Exercise instructions ▸
Pull every line with "computer" from the entries below.

Records ▸
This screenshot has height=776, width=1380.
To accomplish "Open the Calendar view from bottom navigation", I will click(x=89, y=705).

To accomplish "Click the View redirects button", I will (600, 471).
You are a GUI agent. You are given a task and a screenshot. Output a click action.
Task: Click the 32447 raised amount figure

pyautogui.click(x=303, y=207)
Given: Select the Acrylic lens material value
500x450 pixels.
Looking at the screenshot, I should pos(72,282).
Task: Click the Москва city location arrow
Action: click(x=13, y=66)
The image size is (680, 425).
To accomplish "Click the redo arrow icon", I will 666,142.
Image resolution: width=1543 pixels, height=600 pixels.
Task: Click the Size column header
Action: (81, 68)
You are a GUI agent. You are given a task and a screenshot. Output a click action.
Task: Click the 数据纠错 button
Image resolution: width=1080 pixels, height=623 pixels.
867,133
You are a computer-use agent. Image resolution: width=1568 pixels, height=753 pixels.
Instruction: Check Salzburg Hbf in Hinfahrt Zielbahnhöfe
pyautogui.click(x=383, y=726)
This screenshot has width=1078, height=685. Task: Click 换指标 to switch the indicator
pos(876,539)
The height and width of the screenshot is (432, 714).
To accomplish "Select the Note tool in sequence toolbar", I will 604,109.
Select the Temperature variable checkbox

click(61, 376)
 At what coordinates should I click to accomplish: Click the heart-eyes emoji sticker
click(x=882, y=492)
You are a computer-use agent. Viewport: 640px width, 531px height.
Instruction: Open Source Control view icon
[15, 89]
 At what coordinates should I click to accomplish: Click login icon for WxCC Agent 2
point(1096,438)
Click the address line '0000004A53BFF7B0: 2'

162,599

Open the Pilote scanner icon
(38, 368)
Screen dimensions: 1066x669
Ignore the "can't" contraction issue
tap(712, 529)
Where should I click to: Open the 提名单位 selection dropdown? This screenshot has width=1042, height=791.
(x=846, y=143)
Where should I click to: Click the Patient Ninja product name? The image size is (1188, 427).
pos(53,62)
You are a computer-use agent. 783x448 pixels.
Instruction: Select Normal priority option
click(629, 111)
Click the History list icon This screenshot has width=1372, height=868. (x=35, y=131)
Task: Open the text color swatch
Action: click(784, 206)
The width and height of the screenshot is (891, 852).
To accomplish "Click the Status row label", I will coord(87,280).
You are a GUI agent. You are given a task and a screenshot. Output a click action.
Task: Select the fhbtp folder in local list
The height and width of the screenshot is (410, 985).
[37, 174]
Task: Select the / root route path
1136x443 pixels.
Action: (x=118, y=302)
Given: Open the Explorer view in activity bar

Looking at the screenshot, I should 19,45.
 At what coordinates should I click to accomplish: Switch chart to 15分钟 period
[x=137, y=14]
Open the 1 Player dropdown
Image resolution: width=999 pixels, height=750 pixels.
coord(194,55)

Solution to this problem ▸
You are a computer-use agent. Image resolution: width=1568 pixels, height=753 pixels.
You are a computer-use agent. Viewport: 640px width, 531px height.
You are a computer-use agent. 783x448 pixels.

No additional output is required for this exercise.